Unless the context clearly requires otherwise, the definitions in this section apply throughout RCW 70.94.453 through *70.94.487:

(1) "Department" means the department of ecology.

(2) "Wood stove" means a solid fuel burning device other than a fireplace not meeting the requirements of RCW 70.94.457, including any fireplace insert, wood stove, wood burning heater, wood stick boiler, coal-fired furnace, coal stove, or similar device burning any solid fuel used for aesthetic or space-heating purposes in a private residence or commercial establishment, which has a heat input less than one million British thermal units per hour. The term "wood stove" does not include wood cook stoves.

(3) "Fireplace" means: (a) Any permanently installed masonry fireplace; or (b) any factory-built metal solid fuel burning device designed to be used with an open combustion chamber and without features to control the air to fuel ratio.
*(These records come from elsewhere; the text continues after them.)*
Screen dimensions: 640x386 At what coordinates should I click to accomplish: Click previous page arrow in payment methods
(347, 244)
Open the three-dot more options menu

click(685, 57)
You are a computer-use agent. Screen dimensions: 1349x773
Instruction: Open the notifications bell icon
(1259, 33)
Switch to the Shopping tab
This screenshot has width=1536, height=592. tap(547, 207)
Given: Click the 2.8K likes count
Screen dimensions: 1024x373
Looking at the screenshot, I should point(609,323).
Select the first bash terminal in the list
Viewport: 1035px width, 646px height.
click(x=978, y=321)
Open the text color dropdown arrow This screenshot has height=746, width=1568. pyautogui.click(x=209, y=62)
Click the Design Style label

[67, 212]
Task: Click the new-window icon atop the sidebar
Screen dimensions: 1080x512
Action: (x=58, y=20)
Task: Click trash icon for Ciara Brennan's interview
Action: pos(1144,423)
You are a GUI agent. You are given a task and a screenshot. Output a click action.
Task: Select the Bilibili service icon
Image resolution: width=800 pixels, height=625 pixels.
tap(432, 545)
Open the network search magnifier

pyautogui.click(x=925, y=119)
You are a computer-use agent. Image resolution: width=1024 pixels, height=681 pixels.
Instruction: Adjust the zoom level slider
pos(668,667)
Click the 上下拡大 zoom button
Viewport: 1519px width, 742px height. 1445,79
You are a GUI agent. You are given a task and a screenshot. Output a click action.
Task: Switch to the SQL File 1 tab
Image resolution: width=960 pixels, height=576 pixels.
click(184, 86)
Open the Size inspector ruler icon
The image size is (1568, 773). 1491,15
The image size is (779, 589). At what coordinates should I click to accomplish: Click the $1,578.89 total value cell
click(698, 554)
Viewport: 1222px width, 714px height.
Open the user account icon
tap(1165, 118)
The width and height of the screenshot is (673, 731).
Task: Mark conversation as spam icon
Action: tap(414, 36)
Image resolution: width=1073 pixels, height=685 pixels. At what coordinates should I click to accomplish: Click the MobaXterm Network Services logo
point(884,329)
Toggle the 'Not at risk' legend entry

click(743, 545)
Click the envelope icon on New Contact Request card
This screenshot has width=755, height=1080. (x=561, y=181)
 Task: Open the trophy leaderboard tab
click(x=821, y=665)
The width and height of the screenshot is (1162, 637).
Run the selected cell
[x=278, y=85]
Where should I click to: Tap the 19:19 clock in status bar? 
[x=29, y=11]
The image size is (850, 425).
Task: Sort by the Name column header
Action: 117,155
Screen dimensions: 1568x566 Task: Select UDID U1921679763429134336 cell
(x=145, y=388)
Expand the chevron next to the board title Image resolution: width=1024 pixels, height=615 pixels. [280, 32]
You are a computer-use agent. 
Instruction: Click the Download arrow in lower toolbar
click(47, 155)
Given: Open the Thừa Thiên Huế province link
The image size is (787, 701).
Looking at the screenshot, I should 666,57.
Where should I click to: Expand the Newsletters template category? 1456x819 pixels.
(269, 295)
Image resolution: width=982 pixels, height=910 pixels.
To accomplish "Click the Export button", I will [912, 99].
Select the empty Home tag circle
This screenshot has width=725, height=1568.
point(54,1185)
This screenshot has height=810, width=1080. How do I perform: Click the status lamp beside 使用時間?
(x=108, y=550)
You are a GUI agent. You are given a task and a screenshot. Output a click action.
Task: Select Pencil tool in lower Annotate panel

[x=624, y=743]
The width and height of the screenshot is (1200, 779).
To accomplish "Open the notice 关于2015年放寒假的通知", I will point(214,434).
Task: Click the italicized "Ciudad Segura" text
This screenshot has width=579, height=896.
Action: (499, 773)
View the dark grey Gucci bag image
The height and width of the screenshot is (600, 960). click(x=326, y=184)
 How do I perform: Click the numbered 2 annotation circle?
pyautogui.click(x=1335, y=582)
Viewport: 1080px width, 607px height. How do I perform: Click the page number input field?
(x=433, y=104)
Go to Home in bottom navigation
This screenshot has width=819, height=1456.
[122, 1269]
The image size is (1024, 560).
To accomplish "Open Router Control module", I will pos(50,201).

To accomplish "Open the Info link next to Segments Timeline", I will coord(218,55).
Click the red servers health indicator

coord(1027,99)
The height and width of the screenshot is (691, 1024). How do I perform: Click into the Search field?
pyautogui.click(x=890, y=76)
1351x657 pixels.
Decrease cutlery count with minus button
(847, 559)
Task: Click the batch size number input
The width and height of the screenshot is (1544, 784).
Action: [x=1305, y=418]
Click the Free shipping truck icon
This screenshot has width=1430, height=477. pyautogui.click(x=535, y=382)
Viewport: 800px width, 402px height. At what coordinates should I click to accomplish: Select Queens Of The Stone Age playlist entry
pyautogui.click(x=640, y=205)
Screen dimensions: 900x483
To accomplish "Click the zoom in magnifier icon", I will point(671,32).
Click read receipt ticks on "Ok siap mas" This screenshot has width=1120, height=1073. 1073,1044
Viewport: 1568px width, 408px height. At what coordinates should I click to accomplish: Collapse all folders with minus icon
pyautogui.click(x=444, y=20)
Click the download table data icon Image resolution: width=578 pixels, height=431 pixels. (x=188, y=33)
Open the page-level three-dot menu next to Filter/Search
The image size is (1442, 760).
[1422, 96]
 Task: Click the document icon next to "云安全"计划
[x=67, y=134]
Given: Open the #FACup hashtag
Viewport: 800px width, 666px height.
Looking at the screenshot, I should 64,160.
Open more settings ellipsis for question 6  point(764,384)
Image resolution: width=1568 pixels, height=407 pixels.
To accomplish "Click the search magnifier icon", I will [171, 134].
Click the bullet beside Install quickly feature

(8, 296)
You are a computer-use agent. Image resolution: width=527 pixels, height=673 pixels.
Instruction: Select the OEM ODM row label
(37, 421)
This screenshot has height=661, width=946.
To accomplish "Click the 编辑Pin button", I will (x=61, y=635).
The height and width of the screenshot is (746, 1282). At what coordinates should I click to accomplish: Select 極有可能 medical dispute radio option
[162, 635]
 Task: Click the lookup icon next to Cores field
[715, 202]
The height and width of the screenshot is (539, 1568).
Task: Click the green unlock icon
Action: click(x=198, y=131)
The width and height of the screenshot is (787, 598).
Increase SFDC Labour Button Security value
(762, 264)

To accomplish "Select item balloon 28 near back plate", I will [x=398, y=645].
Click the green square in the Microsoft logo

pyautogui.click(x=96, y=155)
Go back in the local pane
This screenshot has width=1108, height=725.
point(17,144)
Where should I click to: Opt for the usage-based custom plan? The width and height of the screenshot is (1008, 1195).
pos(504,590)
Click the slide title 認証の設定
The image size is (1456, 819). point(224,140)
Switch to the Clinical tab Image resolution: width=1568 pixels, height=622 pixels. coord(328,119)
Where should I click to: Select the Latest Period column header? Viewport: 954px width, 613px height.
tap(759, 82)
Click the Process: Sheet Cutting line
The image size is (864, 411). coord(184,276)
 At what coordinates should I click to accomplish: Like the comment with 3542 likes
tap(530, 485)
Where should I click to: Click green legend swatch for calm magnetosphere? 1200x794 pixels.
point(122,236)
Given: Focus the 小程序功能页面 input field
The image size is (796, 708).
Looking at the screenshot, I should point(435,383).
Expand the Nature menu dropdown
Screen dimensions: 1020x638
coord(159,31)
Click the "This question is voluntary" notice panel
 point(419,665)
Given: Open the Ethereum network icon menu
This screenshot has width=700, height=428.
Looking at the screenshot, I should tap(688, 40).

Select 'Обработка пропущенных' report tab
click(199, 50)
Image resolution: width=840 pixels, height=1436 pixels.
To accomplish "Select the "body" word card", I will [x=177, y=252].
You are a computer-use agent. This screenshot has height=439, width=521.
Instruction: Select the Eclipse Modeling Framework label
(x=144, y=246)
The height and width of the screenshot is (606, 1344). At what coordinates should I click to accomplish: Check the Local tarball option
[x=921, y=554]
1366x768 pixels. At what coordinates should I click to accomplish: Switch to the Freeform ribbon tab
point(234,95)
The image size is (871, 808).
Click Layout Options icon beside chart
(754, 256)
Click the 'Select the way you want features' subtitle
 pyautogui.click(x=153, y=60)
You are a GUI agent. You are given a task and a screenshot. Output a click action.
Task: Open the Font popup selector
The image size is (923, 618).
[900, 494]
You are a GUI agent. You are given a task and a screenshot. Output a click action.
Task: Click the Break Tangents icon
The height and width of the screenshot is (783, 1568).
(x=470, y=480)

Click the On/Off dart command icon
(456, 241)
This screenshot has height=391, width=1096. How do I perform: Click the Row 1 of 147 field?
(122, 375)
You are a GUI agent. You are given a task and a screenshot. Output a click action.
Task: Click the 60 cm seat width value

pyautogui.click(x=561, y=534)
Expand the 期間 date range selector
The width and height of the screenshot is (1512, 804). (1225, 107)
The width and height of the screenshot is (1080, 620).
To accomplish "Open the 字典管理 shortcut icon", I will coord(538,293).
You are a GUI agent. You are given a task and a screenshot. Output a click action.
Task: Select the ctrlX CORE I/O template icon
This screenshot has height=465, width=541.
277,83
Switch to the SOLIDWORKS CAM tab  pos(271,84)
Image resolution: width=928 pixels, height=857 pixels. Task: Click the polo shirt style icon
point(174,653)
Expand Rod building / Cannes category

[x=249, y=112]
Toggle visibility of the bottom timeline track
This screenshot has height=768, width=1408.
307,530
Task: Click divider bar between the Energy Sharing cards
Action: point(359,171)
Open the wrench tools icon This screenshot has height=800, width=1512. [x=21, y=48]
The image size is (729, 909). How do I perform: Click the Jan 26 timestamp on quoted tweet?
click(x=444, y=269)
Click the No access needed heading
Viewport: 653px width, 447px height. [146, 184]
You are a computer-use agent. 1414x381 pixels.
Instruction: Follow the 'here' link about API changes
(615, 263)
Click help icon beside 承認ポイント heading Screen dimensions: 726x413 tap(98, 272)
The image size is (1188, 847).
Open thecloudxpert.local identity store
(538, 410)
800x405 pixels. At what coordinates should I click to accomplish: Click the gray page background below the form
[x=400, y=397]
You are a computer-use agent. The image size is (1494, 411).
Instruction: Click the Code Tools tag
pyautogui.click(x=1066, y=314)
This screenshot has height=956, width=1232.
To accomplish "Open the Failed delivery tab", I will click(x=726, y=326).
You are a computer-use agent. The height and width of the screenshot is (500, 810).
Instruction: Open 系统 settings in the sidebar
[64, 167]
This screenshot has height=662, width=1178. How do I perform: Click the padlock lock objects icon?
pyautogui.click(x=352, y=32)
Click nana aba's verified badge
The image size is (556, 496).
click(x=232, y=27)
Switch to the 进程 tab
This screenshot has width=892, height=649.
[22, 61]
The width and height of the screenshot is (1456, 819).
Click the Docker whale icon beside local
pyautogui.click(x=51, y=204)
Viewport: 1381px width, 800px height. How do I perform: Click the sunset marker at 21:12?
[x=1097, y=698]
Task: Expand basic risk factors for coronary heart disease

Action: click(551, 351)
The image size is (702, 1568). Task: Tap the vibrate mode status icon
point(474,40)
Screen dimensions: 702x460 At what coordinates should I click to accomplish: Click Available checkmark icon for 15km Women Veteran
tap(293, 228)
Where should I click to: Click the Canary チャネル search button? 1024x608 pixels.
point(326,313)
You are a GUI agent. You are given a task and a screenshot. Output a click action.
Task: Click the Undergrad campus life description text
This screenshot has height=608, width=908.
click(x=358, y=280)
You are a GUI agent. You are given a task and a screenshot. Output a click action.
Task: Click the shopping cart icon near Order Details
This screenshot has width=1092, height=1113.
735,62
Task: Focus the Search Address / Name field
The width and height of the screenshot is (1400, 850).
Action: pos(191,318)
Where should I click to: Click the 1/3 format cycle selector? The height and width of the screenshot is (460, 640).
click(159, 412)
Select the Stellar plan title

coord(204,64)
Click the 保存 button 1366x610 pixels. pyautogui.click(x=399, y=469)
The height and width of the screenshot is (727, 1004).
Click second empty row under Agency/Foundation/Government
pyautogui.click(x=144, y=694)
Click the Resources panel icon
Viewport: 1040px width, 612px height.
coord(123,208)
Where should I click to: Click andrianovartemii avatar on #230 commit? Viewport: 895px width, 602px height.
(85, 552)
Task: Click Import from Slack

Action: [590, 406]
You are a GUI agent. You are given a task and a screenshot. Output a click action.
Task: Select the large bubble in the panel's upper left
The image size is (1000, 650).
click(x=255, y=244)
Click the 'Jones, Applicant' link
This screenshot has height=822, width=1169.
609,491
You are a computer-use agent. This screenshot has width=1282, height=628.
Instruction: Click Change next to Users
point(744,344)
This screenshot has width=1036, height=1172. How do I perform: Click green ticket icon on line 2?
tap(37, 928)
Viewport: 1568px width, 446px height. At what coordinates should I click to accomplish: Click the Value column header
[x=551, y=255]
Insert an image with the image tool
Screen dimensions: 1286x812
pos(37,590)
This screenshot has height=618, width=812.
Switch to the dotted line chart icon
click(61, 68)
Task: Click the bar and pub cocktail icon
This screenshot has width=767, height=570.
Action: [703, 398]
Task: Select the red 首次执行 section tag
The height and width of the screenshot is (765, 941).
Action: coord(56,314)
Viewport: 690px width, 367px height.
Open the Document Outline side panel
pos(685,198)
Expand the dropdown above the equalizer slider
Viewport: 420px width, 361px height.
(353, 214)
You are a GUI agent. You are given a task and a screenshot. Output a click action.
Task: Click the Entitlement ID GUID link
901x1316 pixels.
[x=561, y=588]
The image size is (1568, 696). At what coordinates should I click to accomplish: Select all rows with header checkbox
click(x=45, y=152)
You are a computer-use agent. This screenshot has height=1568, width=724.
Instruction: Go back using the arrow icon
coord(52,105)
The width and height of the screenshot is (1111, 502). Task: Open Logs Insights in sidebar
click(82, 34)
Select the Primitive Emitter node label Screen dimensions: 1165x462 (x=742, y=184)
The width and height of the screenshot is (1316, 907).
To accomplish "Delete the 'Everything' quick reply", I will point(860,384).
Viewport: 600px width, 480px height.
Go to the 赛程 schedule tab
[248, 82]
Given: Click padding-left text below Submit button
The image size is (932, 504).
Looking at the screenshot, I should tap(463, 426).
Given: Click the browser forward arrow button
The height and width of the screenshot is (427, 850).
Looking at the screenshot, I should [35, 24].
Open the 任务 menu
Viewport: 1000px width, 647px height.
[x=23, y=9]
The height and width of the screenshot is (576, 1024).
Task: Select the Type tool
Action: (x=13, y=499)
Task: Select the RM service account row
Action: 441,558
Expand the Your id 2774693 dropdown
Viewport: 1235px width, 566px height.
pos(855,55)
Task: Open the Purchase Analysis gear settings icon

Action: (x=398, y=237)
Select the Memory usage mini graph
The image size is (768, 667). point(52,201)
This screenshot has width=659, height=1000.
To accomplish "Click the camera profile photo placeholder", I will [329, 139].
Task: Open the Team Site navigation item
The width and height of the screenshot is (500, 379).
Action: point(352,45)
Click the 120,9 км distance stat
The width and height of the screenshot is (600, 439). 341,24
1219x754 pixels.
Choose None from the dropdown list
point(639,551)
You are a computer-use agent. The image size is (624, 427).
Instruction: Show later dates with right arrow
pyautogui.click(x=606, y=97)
(4) "New wood stove" means: (a) A wood stove that is sold at retail, bargained, exchanged, or given away for the first time by the manufacturer, the manufacturer's dealer or agency, or a retailer; and (b) has not been so used to have become what is commonly known as "second hand" within the ordinary meaning of that term.

(5) "Solid fuel burning device" means any device for burning wood, coal, or any other nongaseous and nonliquid fuel, including a wood stove and fireplace.

(6) "Authority" means any air pollution control agency whose jurisdictional boundaries are coextensive with the boundaries of one or more counties.

(7) "Opacity" means the degree to which an object seen through a plume is obscured, stated as a percentage. The methods approved by the department in accordance with RCW 70.94.331 shall be used to establish opacity for the purposes of this chapter.


[1987 c 405 § 2.]

Notes: *Reviser's note: RCW 70.94.487 was repealed by 1988 c 186 § 16, effective June 30, 1988.

Severability -- 1987 c 405: See note following RCW 70.94.450.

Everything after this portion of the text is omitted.